He used the manifold off his new drill as well as plastic hoses, one-inch square tubing, two-by-two inch square tubing and 1.5 inch muffler pipes to build a 60-foot boom that would broadcast seed onto wet and dry ground.

It can also deliver a blend of 17 pounds granulated sulphur, 27 lb. of phosphate and 100 lb. of nitrogen per acre with the seed.

“It’s saving me application costs, of hiring someone with a floater or an airplane,” Reimer said as he drove through mud and water before temporarily shutting off the feed.

“And it’s not just that. None of those guys can do three products at once. I won’t drive through the cattails, that’s the one place I would avoid. Everywhere else is OK. It makes a clean and even application. Look at it coming out.”

A few hundred metres away, Kroeker pulled heavy harrows to a depth of three-quarters of an inch to settle in the seed and fertilizer.

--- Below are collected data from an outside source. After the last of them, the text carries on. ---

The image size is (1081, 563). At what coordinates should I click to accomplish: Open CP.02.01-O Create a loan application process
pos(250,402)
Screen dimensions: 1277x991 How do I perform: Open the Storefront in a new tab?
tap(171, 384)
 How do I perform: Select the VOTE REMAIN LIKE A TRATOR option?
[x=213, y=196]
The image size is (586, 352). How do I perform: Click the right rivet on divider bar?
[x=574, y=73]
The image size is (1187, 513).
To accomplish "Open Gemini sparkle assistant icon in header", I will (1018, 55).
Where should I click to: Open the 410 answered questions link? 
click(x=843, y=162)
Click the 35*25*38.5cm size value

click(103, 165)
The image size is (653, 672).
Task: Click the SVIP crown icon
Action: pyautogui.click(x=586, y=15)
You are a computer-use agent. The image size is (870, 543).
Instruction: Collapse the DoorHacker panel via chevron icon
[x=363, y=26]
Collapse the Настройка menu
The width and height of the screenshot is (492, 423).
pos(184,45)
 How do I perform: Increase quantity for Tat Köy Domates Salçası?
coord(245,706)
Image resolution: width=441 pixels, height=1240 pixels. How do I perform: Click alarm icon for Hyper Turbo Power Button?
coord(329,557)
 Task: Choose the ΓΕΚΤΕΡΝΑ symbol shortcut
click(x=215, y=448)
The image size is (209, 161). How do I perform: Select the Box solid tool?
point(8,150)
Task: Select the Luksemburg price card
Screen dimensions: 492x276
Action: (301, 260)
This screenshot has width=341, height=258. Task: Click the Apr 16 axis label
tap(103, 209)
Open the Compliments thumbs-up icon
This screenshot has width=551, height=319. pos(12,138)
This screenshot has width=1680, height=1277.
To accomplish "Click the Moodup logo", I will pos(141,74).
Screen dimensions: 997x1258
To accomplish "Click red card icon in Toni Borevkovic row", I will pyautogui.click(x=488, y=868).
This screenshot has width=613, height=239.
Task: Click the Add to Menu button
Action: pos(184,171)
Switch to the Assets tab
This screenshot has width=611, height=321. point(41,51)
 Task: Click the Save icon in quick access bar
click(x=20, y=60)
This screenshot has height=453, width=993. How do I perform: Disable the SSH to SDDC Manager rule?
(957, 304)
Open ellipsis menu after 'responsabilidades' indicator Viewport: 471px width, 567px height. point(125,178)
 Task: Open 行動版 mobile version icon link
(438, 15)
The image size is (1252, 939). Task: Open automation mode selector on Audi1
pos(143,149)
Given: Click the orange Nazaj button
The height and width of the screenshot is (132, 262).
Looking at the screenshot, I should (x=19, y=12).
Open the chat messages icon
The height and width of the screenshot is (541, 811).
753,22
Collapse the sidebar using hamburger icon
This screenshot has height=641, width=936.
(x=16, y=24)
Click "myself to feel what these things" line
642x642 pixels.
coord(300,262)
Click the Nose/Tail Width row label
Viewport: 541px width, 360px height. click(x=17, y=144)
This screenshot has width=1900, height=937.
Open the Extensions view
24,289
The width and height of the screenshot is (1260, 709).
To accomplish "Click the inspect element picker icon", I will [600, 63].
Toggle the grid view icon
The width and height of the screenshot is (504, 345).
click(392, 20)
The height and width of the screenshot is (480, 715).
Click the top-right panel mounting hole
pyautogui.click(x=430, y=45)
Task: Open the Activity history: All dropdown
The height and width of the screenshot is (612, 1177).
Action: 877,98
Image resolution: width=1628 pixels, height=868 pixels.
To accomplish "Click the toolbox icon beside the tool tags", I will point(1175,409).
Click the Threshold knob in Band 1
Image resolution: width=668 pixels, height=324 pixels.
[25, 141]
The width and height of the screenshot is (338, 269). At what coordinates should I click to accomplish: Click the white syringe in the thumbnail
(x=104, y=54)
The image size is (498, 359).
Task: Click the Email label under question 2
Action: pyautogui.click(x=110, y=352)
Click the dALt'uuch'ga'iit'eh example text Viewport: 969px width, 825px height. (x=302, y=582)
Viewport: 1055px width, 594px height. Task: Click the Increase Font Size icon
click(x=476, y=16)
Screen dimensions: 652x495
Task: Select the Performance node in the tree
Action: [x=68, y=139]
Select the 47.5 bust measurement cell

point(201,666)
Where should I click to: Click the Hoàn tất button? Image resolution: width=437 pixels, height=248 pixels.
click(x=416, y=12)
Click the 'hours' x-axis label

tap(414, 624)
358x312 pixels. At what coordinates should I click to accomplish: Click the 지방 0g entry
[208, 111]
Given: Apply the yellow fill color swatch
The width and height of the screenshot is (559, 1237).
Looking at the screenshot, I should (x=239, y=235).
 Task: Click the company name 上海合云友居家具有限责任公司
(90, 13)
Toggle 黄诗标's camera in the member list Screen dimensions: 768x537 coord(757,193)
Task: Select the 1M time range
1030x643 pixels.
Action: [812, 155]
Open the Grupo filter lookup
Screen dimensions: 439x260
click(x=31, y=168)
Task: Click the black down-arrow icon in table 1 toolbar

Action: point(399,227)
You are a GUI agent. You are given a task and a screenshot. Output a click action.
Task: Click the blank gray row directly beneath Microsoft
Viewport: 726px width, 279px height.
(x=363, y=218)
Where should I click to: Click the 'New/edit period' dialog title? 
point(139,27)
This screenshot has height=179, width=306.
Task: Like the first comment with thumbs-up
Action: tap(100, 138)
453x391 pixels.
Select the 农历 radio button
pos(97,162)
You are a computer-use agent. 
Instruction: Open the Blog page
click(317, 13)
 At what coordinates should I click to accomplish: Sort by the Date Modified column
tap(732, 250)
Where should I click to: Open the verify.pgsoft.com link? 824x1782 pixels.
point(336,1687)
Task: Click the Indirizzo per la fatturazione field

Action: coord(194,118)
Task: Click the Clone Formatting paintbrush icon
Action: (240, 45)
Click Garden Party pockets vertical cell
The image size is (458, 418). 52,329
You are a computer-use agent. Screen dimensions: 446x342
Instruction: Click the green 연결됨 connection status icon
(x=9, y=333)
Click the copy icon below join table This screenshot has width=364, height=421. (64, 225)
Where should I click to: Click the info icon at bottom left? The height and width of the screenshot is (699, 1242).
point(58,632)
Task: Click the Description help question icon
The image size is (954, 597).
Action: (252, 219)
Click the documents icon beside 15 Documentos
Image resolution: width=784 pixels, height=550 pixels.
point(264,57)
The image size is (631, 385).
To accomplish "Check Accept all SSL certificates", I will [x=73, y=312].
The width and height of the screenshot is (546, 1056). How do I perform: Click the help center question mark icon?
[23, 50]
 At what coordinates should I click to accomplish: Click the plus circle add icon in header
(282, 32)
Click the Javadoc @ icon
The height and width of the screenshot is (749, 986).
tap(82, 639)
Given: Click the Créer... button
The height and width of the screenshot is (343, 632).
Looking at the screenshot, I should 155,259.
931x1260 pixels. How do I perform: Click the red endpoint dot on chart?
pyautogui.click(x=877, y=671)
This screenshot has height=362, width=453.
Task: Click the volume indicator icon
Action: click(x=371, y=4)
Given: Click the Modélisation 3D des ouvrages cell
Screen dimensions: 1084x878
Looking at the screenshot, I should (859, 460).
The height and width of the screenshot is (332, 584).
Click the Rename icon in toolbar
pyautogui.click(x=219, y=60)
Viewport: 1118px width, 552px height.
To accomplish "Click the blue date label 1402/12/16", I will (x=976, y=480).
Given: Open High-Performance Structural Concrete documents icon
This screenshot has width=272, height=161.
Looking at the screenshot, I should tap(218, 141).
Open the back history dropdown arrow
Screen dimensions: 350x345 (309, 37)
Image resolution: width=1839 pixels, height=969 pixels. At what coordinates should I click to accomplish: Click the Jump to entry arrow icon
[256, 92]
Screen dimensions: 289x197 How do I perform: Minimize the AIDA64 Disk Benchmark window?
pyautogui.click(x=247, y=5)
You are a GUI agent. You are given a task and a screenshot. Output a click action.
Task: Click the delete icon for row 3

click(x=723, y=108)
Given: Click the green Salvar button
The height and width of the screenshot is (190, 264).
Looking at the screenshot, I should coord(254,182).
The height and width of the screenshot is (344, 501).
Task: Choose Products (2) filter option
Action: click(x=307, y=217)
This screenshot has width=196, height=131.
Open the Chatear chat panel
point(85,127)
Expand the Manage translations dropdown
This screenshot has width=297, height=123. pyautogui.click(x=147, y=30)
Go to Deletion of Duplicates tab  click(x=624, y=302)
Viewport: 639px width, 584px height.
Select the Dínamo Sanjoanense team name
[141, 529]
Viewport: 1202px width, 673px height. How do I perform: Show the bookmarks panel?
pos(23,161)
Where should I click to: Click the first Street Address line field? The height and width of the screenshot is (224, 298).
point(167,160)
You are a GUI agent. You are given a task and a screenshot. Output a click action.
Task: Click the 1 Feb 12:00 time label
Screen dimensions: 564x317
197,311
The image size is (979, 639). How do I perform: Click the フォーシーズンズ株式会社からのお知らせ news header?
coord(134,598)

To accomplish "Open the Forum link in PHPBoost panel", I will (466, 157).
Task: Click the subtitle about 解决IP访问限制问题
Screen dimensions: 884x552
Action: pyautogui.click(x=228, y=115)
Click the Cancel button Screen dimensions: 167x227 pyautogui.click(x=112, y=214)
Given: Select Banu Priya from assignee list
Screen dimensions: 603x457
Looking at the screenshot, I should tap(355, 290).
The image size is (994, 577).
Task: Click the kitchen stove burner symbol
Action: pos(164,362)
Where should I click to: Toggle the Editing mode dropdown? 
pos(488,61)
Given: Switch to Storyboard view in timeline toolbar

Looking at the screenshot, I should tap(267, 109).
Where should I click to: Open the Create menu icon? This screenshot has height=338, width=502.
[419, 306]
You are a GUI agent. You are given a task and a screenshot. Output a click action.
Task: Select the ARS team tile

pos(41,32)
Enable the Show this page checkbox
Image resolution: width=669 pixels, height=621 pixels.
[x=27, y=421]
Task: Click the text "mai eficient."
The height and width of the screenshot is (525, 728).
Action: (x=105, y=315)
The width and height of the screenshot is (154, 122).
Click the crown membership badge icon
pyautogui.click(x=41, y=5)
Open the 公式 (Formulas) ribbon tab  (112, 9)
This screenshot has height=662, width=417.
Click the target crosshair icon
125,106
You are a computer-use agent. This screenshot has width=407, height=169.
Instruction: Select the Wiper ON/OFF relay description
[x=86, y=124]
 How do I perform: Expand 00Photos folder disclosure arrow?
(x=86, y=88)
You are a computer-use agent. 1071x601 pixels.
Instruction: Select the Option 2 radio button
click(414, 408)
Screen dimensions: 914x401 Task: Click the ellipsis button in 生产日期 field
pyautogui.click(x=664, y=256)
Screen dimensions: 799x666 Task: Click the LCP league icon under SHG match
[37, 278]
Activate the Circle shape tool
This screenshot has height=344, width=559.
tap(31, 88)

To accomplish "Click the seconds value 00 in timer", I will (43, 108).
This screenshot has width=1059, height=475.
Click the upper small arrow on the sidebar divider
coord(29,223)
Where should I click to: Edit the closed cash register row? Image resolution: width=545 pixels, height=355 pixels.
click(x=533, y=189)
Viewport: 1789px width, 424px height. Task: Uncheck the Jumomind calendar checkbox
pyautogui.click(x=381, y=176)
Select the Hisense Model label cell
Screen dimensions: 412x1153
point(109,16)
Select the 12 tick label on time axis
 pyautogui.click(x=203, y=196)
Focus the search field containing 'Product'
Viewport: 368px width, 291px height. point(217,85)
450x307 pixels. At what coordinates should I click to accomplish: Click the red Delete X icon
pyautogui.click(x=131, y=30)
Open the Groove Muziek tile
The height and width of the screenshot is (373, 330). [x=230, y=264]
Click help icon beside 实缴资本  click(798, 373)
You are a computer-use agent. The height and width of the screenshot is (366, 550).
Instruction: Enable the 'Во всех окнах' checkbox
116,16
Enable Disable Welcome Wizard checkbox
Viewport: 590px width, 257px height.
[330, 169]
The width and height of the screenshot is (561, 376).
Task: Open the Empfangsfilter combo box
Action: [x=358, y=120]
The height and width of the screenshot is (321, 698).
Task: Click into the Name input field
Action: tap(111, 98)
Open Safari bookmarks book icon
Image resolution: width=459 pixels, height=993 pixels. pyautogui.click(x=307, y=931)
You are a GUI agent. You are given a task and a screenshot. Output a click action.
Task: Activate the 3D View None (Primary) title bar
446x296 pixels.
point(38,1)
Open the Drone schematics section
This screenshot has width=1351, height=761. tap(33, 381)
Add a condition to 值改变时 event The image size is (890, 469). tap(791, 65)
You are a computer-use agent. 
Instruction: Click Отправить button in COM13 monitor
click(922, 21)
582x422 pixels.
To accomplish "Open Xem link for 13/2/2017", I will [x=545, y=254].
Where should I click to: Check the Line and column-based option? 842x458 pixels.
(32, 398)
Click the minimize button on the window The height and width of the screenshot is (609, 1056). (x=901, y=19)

They planned to make two harrow passes and then pray for a little rain.

Reimer was planting into canola stubble because the rain had ended his plan to seed red spring wheat.

“We ran out of time for the wheat,” he said. “June 15 is the last date for canola, if you want crop insurance. I have another 2,100 acres left to do of canola, and with this, I will get it all done.”

Reimer said seeding with his new broadcast spray boom will cost $1,000, compared to $4,500 without it.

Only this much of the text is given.